(Saved entries)
━━━

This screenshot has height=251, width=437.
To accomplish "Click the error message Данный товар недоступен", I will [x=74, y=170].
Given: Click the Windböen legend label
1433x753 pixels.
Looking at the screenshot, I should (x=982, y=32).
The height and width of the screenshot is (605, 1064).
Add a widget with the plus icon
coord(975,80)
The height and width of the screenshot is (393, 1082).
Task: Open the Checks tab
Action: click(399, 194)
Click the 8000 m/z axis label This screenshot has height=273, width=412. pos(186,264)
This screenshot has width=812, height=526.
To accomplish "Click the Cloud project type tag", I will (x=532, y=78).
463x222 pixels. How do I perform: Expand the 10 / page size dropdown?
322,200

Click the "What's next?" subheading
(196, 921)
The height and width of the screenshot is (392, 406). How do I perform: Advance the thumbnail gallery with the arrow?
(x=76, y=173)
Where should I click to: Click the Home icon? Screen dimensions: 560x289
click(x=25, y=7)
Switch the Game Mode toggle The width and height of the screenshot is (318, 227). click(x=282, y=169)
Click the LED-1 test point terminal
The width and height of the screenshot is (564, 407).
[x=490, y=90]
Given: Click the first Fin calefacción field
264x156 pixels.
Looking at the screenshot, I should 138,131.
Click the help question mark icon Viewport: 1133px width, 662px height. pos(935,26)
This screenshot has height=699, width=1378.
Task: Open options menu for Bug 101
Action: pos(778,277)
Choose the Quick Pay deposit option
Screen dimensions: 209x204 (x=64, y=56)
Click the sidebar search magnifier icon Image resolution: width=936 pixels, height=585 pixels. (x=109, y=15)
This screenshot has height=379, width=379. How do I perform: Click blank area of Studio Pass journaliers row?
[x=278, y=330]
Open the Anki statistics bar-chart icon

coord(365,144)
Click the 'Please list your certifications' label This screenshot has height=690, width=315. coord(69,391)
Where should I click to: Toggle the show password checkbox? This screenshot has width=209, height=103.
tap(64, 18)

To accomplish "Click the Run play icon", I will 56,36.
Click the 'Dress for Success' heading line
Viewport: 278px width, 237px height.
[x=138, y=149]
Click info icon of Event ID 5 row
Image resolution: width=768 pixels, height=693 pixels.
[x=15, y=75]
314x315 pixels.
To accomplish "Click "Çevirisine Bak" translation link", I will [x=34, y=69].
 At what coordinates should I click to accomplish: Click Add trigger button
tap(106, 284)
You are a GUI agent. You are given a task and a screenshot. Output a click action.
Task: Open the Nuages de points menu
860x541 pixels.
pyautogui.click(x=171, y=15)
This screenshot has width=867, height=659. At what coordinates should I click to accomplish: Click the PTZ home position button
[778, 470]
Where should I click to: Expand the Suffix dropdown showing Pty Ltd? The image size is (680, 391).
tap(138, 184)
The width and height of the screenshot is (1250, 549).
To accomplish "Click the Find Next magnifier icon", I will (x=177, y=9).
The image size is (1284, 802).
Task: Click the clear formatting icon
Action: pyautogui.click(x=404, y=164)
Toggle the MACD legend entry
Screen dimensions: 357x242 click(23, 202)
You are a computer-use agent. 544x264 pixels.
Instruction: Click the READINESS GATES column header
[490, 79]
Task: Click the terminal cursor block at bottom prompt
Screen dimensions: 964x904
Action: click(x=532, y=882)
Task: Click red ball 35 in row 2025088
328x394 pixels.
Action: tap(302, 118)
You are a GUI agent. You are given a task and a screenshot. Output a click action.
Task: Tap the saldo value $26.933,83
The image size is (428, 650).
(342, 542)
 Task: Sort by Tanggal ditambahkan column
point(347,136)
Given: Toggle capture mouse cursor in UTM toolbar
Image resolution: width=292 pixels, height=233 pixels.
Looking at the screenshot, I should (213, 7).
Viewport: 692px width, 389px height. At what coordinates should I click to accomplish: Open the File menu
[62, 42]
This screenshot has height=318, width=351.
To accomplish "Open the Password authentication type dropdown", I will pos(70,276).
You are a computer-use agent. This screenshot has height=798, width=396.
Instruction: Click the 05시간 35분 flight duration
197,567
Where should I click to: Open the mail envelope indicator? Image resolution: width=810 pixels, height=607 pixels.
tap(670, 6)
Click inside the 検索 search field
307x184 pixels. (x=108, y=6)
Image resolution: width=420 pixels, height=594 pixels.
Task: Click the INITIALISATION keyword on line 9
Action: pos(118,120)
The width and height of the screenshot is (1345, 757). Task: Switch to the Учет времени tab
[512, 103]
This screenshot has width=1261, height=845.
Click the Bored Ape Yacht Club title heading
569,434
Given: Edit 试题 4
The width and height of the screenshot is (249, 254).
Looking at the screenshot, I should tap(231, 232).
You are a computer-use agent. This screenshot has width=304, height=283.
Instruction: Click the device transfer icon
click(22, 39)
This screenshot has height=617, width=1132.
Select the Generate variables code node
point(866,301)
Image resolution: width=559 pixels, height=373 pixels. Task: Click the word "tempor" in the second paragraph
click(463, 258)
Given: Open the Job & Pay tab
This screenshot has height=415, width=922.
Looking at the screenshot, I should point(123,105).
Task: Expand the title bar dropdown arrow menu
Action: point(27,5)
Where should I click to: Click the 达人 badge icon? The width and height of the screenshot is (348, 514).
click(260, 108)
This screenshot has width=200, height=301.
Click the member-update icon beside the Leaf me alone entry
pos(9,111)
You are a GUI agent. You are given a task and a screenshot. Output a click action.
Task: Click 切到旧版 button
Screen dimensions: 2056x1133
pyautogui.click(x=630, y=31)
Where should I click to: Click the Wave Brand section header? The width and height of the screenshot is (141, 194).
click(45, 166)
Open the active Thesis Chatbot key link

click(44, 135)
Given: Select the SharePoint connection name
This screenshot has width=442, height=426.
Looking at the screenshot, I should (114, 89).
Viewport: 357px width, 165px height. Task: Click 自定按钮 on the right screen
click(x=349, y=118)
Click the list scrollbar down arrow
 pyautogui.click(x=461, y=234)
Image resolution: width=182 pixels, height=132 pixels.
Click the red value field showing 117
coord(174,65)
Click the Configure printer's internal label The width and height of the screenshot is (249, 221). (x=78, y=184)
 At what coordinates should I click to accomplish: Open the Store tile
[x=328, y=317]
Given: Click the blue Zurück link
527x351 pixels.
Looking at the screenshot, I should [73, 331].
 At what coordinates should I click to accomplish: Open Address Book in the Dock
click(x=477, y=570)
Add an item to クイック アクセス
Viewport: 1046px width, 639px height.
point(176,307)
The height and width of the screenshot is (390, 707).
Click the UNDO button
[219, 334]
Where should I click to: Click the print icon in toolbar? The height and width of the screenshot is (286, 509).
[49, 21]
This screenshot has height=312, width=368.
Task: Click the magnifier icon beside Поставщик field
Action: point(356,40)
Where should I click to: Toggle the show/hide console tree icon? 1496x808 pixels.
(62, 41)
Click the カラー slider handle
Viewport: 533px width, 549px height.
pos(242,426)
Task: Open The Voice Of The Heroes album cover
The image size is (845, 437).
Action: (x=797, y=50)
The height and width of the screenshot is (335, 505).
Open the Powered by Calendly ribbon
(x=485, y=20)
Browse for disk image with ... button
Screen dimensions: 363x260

━━━

DESCRIPTION OF THE TASK ▸ Pull every line containing "computer" out of the records.

ANSWER SPACE ▸
You are a computer-use agent. 544x264 pixels.
You are a computer-use agent. This screenshot has height=798, width=396.
You are a computer-use agent. This screenshot has width=304, height=283.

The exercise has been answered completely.